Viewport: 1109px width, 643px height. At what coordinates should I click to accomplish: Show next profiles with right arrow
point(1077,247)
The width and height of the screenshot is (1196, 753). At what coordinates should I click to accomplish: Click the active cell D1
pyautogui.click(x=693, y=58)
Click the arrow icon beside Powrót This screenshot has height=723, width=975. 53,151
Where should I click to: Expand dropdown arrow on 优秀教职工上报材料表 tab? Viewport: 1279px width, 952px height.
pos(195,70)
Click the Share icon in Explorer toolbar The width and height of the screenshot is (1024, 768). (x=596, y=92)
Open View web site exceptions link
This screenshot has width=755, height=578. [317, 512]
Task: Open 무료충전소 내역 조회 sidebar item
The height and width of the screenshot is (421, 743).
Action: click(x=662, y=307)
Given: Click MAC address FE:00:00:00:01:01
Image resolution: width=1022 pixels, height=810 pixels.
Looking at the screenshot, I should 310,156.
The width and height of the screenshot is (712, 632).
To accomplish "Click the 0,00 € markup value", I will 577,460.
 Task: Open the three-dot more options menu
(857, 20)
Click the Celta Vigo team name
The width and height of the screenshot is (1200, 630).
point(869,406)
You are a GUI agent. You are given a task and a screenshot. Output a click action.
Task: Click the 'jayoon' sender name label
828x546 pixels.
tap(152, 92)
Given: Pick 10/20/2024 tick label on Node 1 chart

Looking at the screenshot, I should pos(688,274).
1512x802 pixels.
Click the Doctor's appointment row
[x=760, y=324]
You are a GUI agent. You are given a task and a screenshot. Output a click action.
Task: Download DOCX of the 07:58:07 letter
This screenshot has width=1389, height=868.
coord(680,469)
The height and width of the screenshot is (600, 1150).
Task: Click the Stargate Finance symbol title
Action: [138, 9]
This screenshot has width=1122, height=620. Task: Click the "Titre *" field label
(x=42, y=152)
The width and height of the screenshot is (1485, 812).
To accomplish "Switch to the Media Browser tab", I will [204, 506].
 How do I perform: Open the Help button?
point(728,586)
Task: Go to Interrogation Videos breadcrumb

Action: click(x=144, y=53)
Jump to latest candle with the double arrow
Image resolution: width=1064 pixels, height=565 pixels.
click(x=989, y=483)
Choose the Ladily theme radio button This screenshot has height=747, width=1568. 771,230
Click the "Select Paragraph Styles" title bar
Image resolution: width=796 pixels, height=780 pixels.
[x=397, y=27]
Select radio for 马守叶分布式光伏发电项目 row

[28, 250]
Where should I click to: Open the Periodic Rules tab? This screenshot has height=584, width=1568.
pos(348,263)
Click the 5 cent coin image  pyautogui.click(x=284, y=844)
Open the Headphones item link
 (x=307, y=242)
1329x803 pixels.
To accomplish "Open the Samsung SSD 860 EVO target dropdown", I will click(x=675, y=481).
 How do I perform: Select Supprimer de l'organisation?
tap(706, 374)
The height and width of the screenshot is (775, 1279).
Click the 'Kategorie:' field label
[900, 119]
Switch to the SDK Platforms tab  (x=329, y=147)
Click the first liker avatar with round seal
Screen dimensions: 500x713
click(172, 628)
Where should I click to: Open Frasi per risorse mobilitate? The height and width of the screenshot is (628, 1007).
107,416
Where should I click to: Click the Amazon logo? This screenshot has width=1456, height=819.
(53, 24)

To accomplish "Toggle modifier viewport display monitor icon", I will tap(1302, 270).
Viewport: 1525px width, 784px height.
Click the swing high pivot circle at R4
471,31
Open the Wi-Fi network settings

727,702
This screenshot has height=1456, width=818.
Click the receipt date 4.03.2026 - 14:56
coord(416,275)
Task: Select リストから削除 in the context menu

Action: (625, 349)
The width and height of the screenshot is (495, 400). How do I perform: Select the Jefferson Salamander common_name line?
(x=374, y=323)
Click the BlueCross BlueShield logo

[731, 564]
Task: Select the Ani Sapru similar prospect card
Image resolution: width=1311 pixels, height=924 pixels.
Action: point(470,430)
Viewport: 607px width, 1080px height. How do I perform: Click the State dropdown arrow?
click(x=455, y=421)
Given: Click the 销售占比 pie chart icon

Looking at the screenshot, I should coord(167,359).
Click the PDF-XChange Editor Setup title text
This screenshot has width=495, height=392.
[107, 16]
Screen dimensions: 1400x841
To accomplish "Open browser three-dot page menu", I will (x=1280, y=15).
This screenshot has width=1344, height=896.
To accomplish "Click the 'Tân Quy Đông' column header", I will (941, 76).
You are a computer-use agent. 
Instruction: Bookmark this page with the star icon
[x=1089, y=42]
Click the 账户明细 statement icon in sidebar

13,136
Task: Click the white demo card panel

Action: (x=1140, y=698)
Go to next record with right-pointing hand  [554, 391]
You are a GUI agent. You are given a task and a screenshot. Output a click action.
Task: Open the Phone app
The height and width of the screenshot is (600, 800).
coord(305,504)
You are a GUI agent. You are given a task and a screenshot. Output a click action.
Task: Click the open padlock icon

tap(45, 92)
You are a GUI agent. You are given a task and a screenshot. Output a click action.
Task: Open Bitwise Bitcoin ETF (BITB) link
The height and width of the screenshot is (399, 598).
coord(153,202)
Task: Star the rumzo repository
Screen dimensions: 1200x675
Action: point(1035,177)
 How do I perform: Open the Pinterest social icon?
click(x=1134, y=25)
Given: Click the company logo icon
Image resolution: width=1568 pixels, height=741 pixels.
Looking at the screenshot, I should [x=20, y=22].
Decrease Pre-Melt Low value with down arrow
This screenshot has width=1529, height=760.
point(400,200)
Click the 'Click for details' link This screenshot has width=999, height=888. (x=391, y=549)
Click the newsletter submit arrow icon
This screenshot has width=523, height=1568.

========

WHAT IS NEEDED
For the word "will", tally the lines above that hold it and answer with the number alone.

SOLUTION TO THIS EXERCISE
6